----- Data for this exercise

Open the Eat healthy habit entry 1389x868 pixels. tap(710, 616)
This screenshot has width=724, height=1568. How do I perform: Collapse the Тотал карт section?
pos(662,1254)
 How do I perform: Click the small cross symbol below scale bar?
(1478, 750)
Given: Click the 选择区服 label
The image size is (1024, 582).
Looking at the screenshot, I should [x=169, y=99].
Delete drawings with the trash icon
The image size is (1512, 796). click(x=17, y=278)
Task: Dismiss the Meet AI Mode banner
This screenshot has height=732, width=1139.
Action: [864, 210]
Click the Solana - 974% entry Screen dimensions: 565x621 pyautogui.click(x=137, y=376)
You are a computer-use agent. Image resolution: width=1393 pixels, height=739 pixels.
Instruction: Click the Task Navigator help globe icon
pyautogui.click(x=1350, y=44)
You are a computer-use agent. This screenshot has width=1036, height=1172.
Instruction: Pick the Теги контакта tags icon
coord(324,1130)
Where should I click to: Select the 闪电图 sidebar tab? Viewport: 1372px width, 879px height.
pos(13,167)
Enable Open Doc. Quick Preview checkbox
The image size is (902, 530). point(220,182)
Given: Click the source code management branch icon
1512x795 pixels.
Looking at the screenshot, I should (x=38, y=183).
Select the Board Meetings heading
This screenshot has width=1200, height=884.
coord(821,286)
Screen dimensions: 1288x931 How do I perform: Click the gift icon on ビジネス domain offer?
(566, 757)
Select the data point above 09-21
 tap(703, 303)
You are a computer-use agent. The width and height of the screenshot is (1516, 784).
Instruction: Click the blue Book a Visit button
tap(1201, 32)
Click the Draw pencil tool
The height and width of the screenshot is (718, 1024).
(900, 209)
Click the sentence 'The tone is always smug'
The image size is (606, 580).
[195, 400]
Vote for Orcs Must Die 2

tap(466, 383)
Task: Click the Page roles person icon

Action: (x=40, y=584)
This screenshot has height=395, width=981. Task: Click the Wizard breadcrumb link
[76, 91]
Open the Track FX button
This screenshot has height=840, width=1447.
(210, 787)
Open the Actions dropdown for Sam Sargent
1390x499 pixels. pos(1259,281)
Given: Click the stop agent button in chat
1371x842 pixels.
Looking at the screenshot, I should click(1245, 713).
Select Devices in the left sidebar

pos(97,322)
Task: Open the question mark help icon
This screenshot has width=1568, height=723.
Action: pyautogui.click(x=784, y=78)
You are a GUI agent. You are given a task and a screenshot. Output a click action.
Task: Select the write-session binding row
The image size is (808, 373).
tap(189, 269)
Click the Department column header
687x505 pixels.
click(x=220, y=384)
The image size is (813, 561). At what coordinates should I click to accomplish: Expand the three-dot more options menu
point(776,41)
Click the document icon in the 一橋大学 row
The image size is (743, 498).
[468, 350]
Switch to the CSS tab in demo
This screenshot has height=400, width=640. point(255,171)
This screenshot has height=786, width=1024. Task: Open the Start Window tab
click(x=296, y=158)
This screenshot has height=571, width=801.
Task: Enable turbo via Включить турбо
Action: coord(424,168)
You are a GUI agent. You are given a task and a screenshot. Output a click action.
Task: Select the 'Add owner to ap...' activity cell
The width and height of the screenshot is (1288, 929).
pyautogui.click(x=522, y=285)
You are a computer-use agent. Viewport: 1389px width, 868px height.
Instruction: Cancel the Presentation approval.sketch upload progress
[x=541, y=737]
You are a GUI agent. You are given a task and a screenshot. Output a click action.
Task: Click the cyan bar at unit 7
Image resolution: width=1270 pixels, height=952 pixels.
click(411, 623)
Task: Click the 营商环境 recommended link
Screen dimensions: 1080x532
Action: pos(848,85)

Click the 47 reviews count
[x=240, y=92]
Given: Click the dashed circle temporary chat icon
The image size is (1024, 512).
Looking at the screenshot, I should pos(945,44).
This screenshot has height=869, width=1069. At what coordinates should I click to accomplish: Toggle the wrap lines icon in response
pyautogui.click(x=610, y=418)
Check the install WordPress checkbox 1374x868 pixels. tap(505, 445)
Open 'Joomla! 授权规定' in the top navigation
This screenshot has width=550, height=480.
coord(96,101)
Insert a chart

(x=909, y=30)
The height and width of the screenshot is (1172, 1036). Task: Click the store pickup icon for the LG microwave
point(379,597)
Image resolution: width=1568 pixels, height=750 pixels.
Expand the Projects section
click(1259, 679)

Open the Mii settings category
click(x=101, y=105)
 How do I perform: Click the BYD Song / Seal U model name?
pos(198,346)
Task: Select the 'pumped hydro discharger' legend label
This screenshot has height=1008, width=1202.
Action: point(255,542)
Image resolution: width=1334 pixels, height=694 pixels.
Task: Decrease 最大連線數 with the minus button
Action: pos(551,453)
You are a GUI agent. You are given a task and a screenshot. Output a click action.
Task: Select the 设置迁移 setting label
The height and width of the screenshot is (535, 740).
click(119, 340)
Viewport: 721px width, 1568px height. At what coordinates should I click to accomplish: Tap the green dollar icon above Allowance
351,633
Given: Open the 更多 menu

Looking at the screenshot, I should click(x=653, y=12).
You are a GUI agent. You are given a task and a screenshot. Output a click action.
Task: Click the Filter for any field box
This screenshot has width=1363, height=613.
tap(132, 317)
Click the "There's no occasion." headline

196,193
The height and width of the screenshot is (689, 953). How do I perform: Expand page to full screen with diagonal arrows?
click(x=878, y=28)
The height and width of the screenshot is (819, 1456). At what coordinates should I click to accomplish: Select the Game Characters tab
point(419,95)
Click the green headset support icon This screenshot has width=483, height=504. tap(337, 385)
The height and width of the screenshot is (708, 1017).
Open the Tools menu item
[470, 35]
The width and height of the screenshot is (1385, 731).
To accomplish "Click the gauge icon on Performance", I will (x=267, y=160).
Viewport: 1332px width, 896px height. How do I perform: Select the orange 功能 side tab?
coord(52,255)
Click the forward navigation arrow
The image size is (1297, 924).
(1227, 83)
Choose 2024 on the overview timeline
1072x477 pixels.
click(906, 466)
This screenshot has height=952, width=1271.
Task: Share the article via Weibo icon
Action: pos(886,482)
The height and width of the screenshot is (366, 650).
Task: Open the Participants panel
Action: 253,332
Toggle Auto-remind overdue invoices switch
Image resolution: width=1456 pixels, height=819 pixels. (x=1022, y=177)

----------

### Stated exercise
Can you echo the whole listing above back verbatim, line for line?

### Final result
Open the Eat healthy habit entry 1389x868 pixels. tap(710, 616)
This screenshot has width=724, height=1568. How do I perform: Collapse the Тотал карт section?
pos(662,1254)
 How do I perform: Click the small cross symbol below scale bar?
(1478, 750)
Given: Click the 选择区服 label
The image size is (1024, 582).
Looking at the screenshot, I should [x=169, y=99].
Delete drawings with the trash icon
The image size is (1512, 796). click(x=17, y=278)
Task: Dismiss the Meet AI Mode banner
This screenshot has height=732, width=1139.
Action: [864, 210]
Click the Solana - 974% entry Screen dimensions: 565x621 pyautogui.click(x=137, y=376)
You are a computer-use agent. Image resolution: width=1393 pixels, height=739 pixels.
Instruction: Click the Task Navigator help globe icon
pyautogui.click(x=1350, y=44)
You are a computer-use agent. This screenshot has width=1036, height=1172.
Instruction: Pick the Теги контакта tags icon
coord(324,1130)
Where should I click to: Select the 闪电图 sidebar tab? Viewport: 1372px width, 879px height.
pos(13,167)
Enable Open Doc. Quick Preview checkbox
The image size is (902, 530). point(220,182)
Given: Click the source code management branch icon
1512x795 pixels.
Looking at the screenshot, I should (x=38, y=183).
Select the Board Meetings heading
This screenshot has width=1200, height=884.
coord(821,286)
Screen dimensions: 1288x931 How do I perform: Click the gift icon on ビジネス domain offer?
(566, 757)
Select the data point above 09-21
 tap(703, 303)
You are a computer-use agent. The width and height of the screenshot is (1516, 784).
Instruction: Click the blue Book a Visit button
tap(1201, 32)
Click the Draw pencil tool
The height and width of the screenshot is (718, 1024).
(900, 209)
Click the sentence 'The tone is always smug'
The image size is (606, 580).
[195, 400]
Vote for Orcs Must Die 2

tap(466, 383)
Task: Click the Page roles person icon

Action: (x=40, y=584)
This screenshot has height=395, width=981. Task: Click the Wizard breadcrumb link
[76, 91]
Open the Track FX button
This screenshot has height=840, width=1447.
(210, 787)
Open the Actions dropdown for Sam Sargent
1390x499 pixels. pos(1259,281)
Given: Click the stop agent button in chat
1371x842 pixels.
Looking at the screenshot, I should click(1245, 713).
Select Devices in the left sidebar

pos(97,322)
Task: Open the question mark help icon
This screenshot has width=1568, height=723.
Action: pyautogui.click(x=784, y=78)
You are a GUI agent. You are given a task and a screenshot. Output a click action.
Task: Select the write-session binding row
The image size is (808, 373).
tap(189, 269)
Click the Department column header
687x505 pixels.
click(x=220, y=384)
The image size is (813, 561). At what coordinates should I click to accomplish: Expand the three-dot more options menu
point(776,41)
Click the document icon in the 一橋大学 row
The image size is (743, 498).
[468, 350]
Switch to the CSS tab in demo
This screenshot has height=400, width=640. point(255,171)
This screenshot has height=786, width=1024. Task: Open the Start Window tab
click(x=296, y=158)
This screenshot has height=571, width=801.
Task: Enable turbo via Включить турбо
Action: coord(424,168)
You are a GUI agent. You are given a task and a screenshot. Output a click action.
Task: Select the 'Add owner to ap...' activity cell
The width and height of the screenshot is (1288, 929).
pyautogui.click(x=522, y=285)
You are a computer-use agent. Viewport: 1389px width, 868px height.
Instruction: Cancel the Presentation approval.sketch upload progress
[x=541, y=737]
You are a GUI agent. You are given a task and a screenshot. Output a click action.
Task: Click the cyan bar at unit 7
Image resolution: width=1270 pixels, height=952 pixels.
click(411, 623)
Task: Click the 营商环境 recommended link
Screen dimensions: 1080x532
Action: pos(848,85)

Click the 47 reviews count
[x=240, y=92]
Given: Click the dashed circle temporary chat icon
The image size is (1024, 512).
Looking at the screenshot, I should pos(945,44).
This screenshot has height=869, width=1069. At what coordinates should I click to accomplish: Toggle the wrap lines icon in response
pyautogui.click(x=610, y=418)
Check the install WordPress checkbox 1374x868 pixels. tap(505, 445)
Open 'Joomla! 授权规定' in the top navigation
This screenshot has width=550, height=480.
coord(96,101)
Insert a chart

(x=909, y=30)
The height and width of the screenshot is (1172, 1036). Task: Click the store pickup icon for the LG microwave
point(379,597)
Image resolution: width=1568 pixels, height=750 pixels.
Expand the Projects section
click(1259, 679)

Open the Mii settings category
click(x=101, y=105)
 How do I perform: Click the BYD Song / Seal U model name?
pos(198,346)
Task: Select the 'pumped hydro discharger' legend label
This screenshot has height=1008, width=1202.
Action: point(255,542)
Image resolution: width=1334 pixels, height=694 pixels.
Task: Decrease 最大連線數 with the minus button
Action: pos(551,453)
You are a GUI agent. You are given a task and a screenshot. Output a click action.
Task: Select the 设置迁移 setting label
The height and width of the screenshot is (535, 740).
click(119, 340)
Viewport: 721px width, 1568px height. At what coordinates should I click to accomplish: Tap the green dollar icon above Allowance
351,633
Given: Open the 更多 menu

Looking at the screenshot, I should click(x=653, y=12).
You are a GUI agent. You are given a task and a screenshot. Output a click action.
Task: Click the Filter for any field box
This screenshot has width=1363, height=613.
tap(132, 317)
Click the "There's no occasion." headline

196,193
The height and width of the screenshot is (689, 953). How do I perform: Expand page to full screen with diagonal arrows?
click(x=878, y=28)
The height and width of the screenshot is (819, 1456). At what coordinates should I click to accomplish: Select the Game Characters tab
point(419,95)
Click the green headset support icon This screenshot has width=483, height=504. tap(337, 385)
The height and width of the screenshot is (708, 1017).
Open the Tools menu item
[470, 35]
The width and height of the screenshot is (1385, 731).
To accomplish "Click the gauge icon on Performance", I will (x=267, y=160).
Viewport: 1332px width, 896px height. How do I perform: Select the orange 功能 side tab?
coord(52,255)
Click the forward navigation arrow
The image size is (1297, 924).
(1227, 83)
Choose 2024 on the overview timeline
1072x477 pixels.
click(906, 466)
This screenshot has height=952, width=1271.
Task: Share the article via Weibo icon
Action: pos(886,482)
The height and width of the screenshot is (366, 650).
Task: Open the Participants panel
Action: 253,332
Toggle Auto-remind overdue invoices switch
Image resolution: width=1456 pixels, height=819 pixels. (x=1022, y=177)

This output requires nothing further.